— BEGIN Given information —
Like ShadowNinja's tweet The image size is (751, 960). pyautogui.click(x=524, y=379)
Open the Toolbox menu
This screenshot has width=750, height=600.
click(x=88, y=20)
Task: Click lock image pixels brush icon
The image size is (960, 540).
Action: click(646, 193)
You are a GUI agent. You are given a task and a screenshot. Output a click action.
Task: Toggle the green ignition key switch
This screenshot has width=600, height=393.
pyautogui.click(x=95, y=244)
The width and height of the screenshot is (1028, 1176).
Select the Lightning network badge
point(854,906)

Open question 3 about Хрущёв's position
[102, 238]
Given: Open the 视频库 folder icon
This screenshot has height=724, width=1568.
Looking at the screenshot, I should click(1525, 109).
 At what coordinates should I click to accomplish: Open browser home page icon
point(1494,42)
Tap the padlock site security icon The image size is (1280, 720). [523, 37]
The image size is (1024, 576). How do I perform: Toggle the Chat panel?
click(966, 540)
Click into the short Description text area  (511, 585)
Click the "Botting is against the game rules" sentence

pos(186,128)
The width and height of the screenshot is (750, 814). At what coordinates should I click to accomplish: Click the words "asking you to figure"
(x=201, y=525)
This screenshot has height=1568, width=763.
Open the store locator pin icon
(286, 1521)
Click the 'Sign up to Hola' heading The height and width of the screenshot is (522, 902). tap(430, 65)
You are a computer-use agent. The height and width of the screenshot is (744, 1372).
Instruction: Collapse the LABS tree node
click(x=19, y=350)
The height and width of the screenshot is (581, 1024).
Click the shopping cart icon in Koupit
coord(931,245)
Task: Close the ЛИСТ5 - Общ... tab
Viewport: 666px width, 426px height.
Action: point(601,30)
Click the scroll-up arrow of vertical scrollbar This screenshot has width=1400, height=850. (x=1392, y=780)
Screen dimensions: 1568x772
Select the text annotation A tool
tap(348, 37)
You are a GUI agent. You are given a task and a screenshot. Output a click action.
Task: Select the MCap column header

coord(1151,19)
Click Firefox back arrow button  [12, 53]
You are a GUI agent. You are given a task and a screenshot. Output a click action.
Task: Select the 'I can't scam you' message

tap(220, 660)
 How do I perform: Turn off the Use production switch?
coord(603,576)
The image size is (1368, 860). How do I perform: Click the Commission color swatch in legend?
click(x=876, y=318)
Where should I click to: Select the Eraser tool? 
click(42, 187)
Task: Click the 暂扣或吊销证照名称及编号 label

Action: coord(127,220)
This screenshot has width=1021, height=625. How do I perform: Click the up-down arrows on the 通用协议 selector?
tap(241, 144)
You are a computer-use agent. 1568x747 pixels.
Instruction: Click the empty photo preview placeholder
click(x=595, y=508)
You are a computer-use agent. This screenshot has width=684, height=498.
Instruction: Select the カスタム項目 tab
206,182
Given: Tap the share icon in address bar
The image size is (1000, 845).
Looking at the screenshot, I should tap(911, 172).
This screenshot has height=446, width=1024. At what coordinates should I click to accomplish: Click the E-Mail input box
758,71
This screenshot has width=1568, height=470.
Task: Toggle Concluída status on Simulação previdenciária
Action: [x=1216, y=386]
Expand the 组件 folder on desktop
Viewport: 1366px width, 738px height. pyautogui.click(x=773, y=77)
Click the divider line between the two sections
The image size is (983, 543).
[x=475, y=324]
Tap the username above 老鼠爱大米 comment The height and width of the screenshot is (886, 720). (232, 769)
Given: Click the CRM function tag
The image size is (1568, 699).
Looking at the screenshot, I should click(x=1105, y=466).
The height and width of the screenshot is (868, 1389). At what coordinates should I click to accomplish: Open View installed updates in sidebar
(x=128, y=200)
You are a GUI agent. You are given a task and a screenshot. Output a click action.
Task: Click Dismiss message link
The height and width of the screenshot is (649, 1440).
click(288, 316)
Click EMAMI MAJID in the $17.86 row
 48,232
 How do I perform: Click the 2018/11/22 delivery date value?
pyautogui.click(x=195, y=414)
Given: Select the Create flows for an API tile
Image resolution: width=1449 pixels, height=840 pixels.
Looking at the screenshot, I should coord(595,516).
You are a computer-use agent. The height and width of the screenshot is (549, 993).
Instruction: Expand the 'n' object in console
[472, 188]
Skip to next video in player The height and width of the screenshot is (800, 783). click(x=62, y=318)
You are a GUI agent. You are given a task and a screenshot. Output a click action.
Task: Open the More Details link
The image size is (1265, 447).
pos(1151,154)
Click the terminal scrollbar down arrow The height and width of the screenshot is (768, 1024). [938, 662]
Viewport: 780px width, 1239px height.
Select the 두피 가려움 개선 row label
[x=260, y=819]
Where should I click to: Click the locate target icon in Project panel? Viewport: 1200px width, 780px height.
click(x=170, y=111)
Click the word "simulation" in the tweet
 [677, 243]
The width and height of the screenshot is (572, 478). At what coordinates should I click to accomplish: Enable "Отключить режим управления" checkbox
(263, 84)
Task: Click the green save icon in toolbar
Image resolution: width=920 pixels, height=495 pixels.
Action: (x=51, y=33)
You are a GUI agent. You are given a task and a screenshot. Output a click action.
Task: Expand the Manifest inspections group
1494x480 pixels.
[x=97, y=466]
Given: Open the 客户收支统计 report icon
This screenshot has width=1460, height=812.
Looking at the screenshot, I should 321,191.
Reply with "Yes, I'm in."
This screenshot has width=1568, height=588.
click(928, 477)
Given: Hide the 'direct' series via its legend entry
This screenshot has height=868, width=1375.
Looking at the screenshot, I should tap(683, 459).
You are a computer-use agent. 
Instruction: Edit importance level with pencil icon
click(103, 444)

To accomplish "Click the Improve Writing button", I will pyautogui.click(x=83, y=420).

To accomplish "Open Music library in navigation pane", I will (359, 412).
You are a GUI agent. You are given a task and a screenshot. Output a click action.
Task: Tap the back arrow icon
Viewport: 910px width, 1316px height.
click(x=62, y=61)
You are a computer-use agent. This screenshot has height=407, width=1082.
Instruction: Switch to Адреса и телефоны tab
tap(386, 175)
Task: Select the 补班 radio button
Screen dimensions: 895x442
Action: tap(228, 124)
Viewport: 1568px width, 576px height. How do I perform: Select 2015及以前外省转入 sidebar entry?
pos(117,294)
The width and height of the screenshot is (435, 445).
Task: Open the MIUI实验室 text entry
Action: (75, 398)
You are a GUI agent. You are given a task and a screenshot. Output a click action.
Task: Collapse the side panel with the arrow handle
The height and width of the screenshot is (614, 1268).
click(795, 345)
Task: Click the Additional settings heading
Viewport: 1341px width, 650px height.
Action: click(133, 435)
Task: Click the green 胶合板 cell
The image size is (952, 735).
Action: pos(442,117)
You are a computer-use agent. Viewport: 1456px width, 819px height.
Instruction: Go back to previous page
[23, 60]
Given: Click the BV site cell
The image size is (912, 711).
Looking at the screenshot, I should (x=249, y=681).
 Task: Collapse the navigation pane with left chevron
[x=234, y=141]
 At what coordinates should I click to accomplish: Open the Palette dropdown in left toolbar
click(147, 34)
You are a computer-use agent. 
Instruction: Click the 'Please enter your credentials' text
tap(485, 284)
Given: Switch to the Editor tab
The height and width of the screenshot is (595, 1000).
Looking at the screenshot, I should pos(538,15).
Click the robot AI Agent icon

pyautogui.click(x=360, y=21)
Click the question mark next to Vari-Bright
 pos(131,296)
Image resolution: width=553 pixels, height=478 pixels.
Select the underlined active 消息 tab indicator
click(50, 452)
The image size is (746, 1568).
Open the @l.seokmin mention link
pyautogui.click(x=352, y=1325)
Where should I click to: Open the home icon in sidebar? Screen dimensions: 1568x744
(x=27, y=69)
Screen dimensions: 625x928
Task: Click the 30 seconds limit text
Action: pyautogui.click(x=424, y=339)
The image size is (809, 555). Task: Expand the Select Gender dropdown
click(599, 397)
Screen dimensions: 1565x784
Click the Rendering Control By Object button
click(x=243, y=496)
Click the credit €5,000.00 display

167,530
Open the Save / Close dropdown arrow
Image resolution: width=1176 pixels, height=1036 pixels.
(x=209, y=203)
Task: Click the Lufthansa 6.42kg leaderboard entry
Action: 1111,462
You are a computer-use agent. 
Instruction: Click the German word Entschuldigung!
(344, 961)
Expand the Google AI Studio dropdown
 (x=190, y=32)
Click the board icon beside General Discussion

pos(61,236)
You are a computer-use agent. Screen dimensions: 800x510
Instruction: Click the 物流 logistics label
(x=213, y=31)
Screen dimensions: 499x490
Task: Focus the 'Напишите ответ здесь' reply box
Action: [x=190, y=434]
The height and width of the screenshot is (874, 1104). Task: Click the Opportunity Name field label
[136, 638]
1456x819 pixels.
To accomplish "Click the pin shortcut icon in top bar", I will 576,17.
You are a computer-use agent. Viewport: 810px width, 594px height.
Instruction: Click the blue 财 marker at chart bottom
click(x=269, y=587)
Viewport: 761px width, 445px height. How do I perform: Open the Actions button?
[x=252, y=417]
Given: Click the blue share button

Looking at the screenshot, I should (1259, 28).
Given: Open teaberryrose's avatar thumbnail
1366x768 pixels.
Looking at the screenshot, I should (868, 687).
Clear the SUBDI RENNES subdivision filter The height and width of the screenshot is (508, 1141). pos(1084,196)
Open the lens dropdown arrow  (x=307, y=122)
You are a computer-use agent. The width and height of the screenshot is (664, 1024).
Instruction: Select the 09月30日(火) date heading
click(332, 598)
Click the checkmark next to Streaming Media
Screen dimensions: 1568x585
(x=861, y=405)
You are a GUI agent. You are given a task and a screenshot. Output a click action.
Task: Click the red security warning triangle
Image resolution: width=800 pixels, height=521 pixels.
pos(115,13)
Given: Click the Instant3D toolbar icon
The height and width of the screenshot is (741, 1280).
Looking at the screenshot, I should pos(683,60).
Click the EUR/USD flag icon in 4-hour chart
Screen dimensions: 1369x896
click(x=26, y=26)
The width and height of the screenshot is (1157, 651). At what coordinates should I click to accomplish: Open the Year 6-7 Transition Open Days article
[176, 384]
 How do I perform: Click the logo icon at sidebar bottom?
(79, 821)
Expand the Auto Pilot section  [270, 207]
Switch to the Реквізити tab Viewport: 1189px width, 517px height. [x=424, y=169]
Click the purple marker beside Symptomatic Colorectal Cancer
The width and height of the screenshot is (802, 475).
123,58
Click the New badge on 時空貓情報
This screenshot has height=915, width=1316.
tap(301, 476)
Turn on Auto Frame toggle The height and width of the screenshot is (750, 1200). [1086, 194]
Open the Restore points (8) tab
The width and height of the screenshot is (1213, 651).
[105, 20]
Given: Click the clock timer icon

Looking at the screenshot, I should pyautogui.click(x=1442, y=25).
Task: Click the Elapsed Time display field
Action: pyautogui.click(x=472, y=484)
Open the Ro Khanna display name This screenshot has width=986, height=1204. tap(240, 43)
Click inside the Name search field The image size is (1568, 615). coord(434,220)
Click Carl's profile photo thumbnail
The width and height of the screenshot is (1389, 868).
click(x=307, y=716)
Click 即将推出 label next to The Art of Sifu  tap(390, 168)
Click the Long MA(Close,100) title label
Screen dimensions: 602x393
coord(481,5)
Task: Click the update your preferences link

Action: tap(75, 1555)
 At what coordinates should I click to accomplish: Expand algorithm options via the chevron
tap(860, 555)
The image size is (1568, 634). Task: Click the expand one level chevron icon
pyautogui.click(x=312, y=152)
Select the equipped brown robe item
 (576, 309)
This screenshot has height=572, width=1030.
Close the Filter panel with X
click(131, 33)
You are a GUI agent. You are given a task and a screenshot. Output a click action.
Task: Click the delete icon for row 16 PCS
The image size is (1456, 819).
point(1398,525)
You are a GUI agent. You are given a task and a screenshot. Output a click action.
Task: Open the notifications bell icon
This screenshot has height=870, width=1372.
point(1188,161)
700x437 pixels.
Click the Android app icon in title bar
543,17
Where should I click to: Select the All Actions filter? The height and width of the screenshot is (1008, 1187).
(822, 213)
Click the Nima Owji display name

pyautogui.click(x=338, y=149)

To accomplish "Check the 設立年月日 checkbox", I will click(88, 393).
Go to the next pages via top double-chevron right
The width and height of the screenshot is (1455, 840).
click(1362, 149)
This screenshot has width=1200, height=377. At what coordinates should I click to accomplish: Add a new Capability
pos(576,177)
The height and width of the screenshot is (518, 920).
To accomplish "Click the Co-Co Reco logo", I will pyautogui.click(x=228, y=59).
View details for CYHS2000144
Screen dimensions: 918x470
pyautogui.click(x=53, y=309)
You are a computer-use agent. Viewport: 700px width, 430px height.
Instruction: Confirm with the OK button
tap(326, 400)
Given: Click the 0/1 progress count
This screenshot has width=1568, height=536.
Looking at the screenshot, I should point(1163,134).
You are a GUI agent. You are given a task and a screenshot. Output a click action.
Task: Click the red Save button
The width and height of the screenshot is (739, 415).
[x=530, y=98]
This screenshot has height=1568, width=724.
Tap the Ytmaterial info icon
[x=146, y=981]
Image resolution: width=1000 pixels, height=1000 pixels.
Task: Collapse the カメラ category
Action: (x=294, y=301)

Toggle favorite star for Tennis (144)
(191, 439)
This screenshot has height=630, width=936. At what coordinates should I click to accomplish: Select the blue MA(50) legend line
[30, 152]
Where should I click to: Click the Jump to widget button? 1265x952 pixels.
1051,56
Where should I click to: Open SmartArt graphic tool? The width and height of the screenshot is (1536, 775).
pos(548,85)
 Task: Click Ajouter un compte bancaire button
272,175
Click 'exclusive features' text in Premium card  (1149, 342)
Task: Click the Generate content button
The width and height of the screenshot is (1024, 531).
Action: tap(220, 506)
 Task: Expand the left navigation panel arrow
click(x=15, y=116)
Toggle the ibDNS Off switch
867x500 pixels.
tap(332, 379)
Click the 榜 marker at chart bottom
— END Given information —
Copy out the entries from the line containing "Click EMAMI MAJID in the $17.86 row" through the line containing "Looking at the screenshot, I should coord(595,516).", inclusive, changing "delivery date" to "shipping date" and keeping everything else the same.

Response for this exercise.
Click EMAMI MAJID in the $17.86 row
 48,232
 How do I perform: Click the 2018/11/22 shipping date value?
pyautogui.click(x=195, y=414)
Given: Select the Create flows for an API tile
Image resolution: width=1449 pixels, height=840 pixels.
Looking at the screenshot, I should coord(595,516).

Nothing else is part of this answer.